Una recua de mulas con los pequeños ataúdes amarrados a sus lomos. Un abogado, un antropólogo y un representante de la CMAN de Apurímac, como los tres reyes magos, pero sin regalos para nacimientos sino llevando apenas lo mínimo para un entierro digno. Un camino que empieza en la quebrada de los cerros, en el puente peatonal de Cutinachaca, hasta donde llegan los carros y camionetas desde Abancay. No, no hay conexión entre la capital, Chungui, y su centro poblado de Oronqoy; aunque si se quiere tomar esa vía son tres días de caminata a paso firme y buenas piernas. Esta vez, desde Cutinachaca hasta Oronqoy, les esperan 10 horas andando cuesta arriba, entre cerros secos, sin un solo árbol que les pueda dar sombra.

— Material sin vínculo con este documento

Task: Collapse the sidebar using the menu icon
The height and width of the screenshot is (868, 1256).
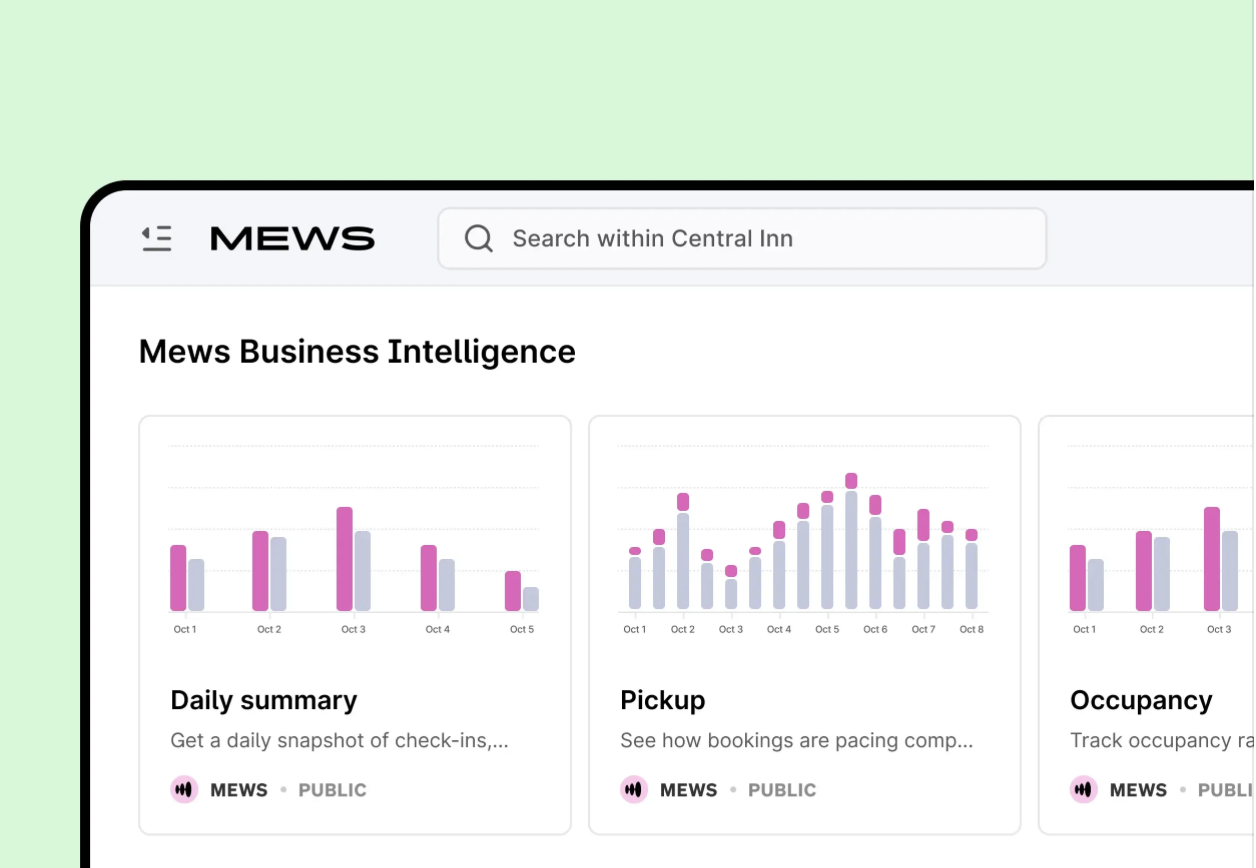Action: tap(156, 238)
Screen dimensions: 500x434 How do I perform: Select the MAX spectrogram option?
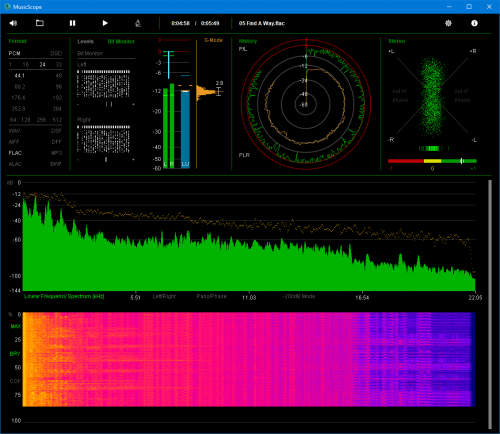click(16, 326)
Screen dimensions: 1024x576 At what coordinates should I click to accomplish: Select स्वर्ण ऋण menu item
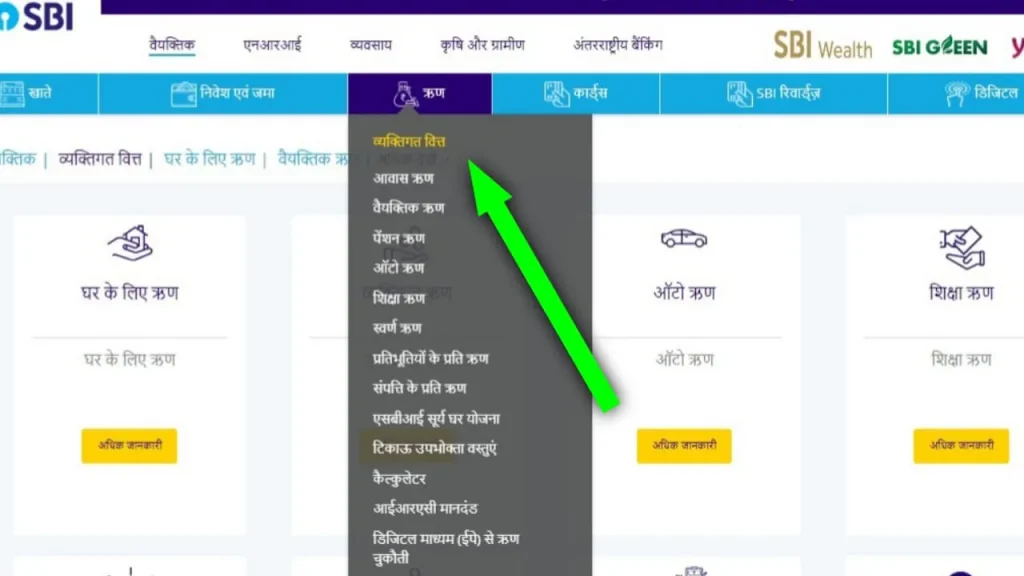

Todo ese esfuerzo tiene un objetivo: entregar a los comuneros los restos de sus vecinos y familiares que fueron masacrados por los sinchis en 1983 y dejados a su suerte en una fosa común durmiendo el sueño de los justos. Los peritos del Instituto de Medicina Legal los esperan arriba, junto a las cajas lacradas con los restos de comuneros exhumados hace apenas tres meses. Los oronqoínos se negaron a que el Ministerio Público lleve los restos a la ciudad de Huamanga porque, como ha sucedido otras veces, los entregarían allá y volverlos a traer exigía un esfuerzo, no solo físico, sino también económico imposible. Felizmente el abogado y activista de DDHH Yuber Alarcón, el funcionario de la CMAN José Carlos Alca Huamaní —quien llevó los osarios desde Abancay— y el extraordinario retablista ayacuchano Edilberto Jiménez, uno de los nexos fuertes con los chunguinos, caminaron todo ese trote para poder hacer presente al Estado y al movimiento de derechos humanos, apoyado por la cooperación alemana GIZ, a ese remoto lugar de nuestro país.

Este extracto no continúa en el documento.